## Provided records

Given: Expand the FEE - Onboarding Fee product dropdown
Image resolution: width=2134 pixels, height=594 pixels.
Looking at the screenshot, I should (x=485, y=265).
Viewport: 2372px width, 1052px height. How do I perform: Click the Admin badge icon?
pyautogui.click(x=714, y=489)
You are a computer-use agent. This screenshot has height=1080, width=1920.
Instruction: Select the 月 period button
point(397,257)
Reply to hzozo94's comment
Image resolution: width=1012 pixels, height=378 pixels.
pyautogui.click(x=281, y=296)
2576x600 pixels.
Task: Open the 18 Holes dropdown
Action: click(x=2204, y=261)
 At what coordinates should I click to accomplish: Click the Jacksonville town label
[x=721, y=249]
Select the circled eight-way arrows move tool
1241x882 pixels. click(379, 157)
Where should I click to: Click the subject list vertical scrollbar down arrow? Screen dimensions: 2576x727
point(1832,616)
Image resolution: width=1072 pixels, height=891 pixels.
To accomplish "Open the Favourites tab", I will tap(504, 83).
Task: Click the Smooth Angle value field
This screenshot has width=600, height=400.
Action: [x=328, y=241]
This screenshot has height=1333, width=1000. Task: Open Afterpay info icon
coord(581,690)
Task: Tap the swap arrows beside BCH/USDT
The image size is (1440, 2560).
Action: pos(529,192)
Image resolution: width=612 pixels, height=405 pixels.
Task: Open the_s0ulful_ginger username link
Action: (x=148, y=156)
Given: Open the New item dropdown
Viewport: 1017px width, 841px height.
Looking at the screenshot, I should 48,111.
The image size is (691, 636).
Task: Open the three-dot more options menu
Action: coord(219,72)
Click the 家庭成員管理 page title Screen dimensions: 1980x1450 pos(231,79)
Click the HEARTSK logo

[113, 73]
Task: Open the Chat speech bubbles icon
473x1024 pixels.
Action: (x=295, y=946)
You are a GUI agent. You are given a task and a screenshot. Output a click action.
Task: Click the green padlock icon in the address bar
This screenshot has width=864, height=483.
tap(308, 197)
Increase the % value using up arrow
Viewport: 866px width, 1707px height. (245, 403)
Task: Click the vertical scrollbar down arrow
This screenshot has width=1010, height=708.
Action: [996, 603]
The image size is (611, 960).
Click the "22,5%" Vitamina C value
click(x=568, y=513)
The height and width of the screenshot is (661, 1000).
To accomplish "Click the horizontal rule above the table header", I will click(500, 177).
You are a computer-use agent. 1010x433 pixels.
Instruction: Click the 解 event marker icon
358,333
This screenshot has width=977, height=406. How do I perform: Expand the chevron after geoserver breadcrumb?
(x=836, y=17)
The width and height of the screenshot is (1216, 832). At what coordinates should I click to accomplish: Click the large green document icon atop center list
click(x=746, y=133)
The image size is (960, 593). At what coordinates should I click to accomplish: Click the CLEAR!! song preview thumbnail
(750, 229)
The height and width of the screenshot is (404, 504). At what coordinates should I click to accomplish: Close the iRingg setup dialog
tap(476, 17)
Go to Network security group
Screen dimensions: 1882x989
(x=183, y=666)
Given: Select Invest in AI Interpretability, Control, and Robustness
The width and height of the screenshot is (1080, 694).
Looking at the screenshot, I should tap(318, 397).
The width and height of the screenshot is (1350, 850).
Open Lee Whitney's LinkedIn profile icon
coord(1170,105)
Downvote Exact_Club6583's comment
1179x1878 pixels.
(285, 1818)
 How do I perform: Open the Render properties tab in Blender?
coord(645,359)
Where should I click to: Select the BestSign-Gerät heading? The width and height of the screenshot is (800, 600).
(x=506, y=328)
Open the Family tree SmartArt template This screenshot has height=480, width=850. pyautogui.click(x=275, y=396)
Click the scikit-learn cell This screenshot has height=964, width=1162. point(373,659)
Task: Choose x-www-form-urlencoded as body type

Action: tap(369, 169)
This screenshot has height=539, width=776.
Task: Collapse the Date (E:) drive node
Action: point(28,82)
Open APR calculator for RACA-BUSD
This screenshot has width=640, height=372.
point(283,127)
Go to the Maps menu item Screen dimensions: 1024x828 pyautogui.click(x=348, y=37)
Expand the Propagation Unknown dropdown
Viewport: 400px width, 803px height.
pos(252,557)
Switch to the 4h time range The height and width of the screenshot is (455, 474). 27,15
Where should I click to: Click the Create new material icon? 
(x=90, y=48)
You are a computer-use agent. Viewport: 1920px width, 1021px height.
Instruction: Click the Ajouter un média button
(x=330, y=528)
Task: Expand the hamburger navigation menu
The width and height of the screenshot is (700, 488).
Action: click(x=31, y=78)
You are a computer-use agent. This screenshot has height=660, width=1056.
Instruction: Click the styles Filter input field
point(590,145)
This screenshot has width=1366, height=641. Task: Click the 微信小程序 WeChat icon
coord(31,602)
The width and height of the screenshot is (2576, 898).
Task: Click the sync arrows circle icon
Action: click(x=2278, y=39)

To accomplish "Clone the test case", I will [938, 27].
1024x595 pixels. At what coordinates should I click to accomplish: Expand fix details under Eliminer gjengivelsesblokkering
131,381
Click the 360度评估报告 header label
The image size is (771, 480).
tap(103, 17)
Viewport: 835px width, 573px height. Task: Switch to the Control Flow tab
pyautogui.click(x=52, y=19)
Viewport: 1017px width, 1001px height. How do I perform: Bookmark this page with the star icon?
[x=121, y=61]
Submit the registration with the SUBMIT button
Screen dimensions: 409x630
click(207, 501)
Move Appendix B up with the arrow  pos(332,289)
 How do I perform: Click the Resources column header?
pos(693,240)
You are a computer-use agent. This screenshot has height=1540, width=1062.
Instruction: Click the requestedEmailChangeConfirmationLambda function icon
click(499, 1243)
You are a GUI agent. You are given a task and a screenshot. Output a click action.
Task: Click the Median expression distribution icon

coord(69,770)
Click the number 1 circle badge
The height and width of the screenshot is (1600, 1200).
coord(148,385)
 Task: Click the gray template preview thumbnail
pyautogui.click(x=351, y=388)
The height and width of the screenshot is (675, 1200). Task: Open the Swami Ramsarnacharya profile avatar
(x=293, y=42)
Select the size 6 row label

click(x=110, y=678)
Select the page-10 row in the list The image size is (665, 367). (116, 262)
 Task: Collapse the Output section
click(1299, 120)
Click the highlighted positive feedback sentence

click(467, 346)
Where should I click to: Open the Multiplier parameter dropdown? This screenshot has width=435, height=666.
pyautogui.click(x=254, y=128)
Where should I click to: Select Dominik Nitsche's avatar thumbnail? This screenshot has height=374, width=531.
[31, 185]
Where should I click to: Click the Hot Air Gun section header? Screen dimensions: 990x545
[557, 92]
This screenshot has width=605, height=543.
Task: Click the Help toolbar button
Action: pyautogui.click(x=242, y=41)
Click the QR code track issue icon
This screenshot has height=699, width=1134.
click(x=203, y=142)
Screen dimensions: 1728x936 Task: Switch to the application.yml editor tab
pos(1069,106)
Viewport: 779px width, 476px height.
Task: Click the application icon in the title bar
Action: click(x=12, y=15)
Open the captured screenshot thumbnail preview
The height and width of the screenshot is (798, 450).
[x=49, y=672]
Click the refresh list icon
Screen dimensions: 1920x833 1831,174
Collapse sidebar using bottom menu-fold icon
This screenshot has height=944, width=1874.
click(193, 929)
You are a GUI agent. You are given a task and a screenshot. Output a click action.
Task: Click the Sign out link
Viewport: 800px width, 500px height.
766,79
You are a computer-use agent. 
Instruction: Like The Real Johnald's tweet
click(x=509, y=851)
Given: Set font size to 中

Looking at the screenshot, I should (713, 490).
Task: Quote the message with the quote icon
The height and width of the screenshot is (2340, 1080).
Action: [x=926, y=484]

## Your assignment
Having read the material, transcribe all of it exactly.

## Answer
Given: Expand the FEE - Onboarding Fee product dropdown
Image resolution: width=2134 pixels, height=594 pixels.
Looking at the screenshot, I should (x=485, y=265).
Viewport: 2372px width, 1052px height. How do I perform: Click the Admin badge icon?
pyautogui.click(x=714, y=489)
You are a computer-use agent. This screenshot has height=1080, width=1920.
Instruction: Select the 月 period button
point(397,257)
Reply to hzozo94's comment
Image resolution: width=1012 pixels, height=378 pixels.
pyautogui.click(x=281, y=296)
2576x600 pixels.
Task: Open the 18 Holes dropdown
Action: click(x=2204, y=261)
 At what coordinates should I click to accomplish: Click the Jacksonville town label
[x=721, y=249]
Select the circled eight-way arrows move tool
1241x882 pixels. click(379, 157)
Where should I click to: Click the subject list vertical scrollbar down arrow? Screen dimensions: 2576x727
point(1832,616)
Image resolution: width=1072 pixels, height=891 pixels.
To accomplish "Open the Favourites tab", I will tap(504, 83).
Task: Click the Smooth Angle value field
This screenshot has width=600, height=400.
Action: [x=328, y=241]
This screenshot has height=1333, width=1000. Task: Open Afterpay info icon
coord(581,690)
Task: Tap the swap arrows beside BCH/USDT
The image size is (1440, 2560).
Action: pos(529,192)
Image resolution: width=612 pixels, height=405 pixels.
Task: Open the_s0ulful_ginger username link
Action: (x=148, y=156)
Given: Open the New item dropdown
Viewport: 1017px width, 841px height.
Looking at the screenshot, I should 48,111.
The image size is (691, 636).
Task: Open the three-dot more options menu
Action: coord(219,72)
Click the 家庭成員管理 page title Screen dimensions: 1980x1450 pos(231,79)
Click the HEARTSK logo

[113, 73]
Task: Open the Chat speech bubbles icon
473x1024 pixels.
Action: (x=295, y=946)
You are a GUI agent. You are given a task and a screenshot. Output a click action.
Task: Click the green padlock icon in the address bar
This screenshot has width=864, height=483.
tap(308, 197)
Increase the % value using up arrow
Viewport: 866px width, 1707px height. (245, 403)
Task: Click the vertical scrollbar down arrow
This screenshot has width=1010, height=708.
Action: [996, 603]
The image size is (611, 960).
Click the "22,5%" Vitamina C value
click(x=568, y=513)
The height and width of the screenshot is (661, 1000).
To accomplish "Click the horizontal rule above the table header", I will click(500, 177).
You are a computer-use agent. 1010x433 pixels.
Instruction: Click the 解 event marker icon
358,333
This screenshot has width=977, height=406. How do I perform: Expand the chevron after geoserver breadcrumb?
(x=836, y=17)
The width and height of the screenshot is (1216, 832). At what coordinates should I click to accomplish: Click the large green document icon atop center list
click(x=746, y=133)
The image size is (960, 593). At what coordinates should I click to accomplish: Click the CLEAR!! song preview thumbnail
(750, 229)
The height and width of the screenshot is (404, 504). At what coordinates should I click to accomplish: Close the iRingg setup dialog
tap(476, 17)
Go to Network security group
Screen dimensions: 1882x989
(x=183, y=666)
Given: Select Invest in AI Interpretability, Control, and Robustness
The width and height of the screenshot is (1080, 694).
Looking at the screenshot, I should tap(318, 397).
The width and height of the screenshot is (1350, 850).
Open Lee Whitney's LinkedIn profile icon
coord(1170,105)
Downvote Exact_Club6583's comment
1179x1878 pixels.
(285, 1818)
 How do I perform: Open the Render properties tab in Blender?
coord(645,359)
Where should I click to: Select the BestSign-Gerät heading? The width and height of the screenshot is (800, 600).
(x=506, y=328)
Open the Family tree SmartArt template This screenshot has height=480, width=850. pyautogui.click(x=275, y=396)
Click the scikit-learn cell This screenshot has height=964, width=1162. point(373,659)
Task: Choose x-www-form-urlencoded as body type

Action: tap(369, 169)
This screenshot has height=539, width=776.
Task: Collapse the Date (E:) drive node
Action: point(28,82)
Open APR calculator for RACA-BUSD
This screenshot has width=640, height=372.
point(283,127)
Go to the Maps menu item Screen dimensions: 1024x828 pyautogui.click(x=348, y=37)
Expand the Propagation Unknown dropdown
Viewport: 400px width, 803px height.
pos(252,557)
Switch to the 4h time range The height and width of the screenshot is (455, 474). 27,15
Where should I click to: Click the Create new material icon? 
(x=90, y=48)
You are a computer-use agent. Viewport: 1920px width, 1021px height.
Instruction: Click the Ajouter un média button
(x=330, y=528)
Task: Expand the hamburger navigation menu
The width and height of the screenshot is (700, 488).
Action: click(x=31, y=78)
You are a computer-use agent. This screenshot has height=660, width=1056.
Instruction: Click the styles Filter input field
point(590,145)
This screenshot has width=1366, height=641. Task: Click the 微信小程序 WeChat icon
coord(31,602)
The width and height of the screenshot is (2576, 898).
Task: Click the sync arrows circle icon
Action: click(x=2278, y=39)

To accomplish "Clone the test case", I will [938, 27].
1024x595 pixels. At what coordinates should I click to accomplish: Expand fix details under Eliminer gjengivelsesblokkering
131,381
Click the 360度评估报告 header label
The image size is (771, 480).
tap(103, 17)
Viewport: 835px width, 573px height. Task: Switch to the Control Flow tab
pyautogui.click(x=52, y=19)
Viewport: 1017px width, 1001px height. How do I perform: Bookmark this page with the star icon?
[x=121, y=61]
Submit the registration with the SUBMIT button
Screen dimensions: 409x630
click(207, 501)
Move Appendix B up with the arrow  pos(332,289)
 How do I perform: Click the Resources column header?
pos(693,240)
You are a computer-use agent. This screenshot has height=1540, width=1062.
Instruction: Click the requestedEmailChangeConfirmationLambda function icon
click(499, 1243)
You are a GUI agent. You are given a task and a screenshot. Output a click action.
Task: Click the Median expression distribution icon

coord(69,770)
Click the number 1 circle badge
The height and width of the screenshot is (1600, 1200).
coord(148,385)
 Task: Click the gray template preview thumbnail
pyautogui.click(x=351, y=388)
The height and width of the screenshot is (675, 1200). Task: Open the Swami Ramsarnacharya profile avatar
(x=293, y=42)
Select the size 6 row label

click(x=110, y=678)
Select the page-10 row in the list The image size is (665, 367). (116, 262)
 Task: Collapse the Output section
click(1299, 120)
Click the highlighted positive feedback sentence

click(467, 346)
Where should I click to: Open the Multiplier parameter dropdown? This screenshot has width=435, height=666.
pyautogui.click(x=254, y=128)
Where should I click to: Select Dominik Nitsche's avatar thumbnail? This screenshot has height=374, width=531.
[31, 185]
Where should I click to: Click the Hot Air Gun section header? Screen dimensions: 990x545
[557, 92]
This screenshot has width=605, height=543.
Task: Click the Help toolbar button
Action: pyautogui.click(x=242, y=41)
Click the QR code track issue icon
This screenshot has height=699, width=1134.
click(x=203, y=142)
Screen dimensions: 1728x936 Task: Switch to the application.yml editor tab
pos(1069,106)
Viewport: 779px width, 476px height.
Task: Click the application icon in the title bar
Action: click(x=12, y=15)
Open the captured screenshot thumbnail preview
The height and width of the screenshot is (798, 450).
[x=49, y=672]
Click the refresh list icon
Screen dimensions: 1920x833 1831,174
Collapse sidebar using bottom menu-fold icon
This screenshot has height=944, width=1874.
click(193, 929)
You are a GUI agent. You are given a task and a screenshot. Output a click action.
Task: Click the Sign out link
Viewport: 800px width, 500px height.
766,79
You are a computer-use agent. 
Instruction: Like The Real Johnald's tweet
click(x=509, y=851)
Given: Set font size to 中

Looking at the screenshot, I should (713, 490).
Task: Quote the message with the quote icon
The height and width of the screenshot is (2340, 1080).
Action: [x=926, y=484]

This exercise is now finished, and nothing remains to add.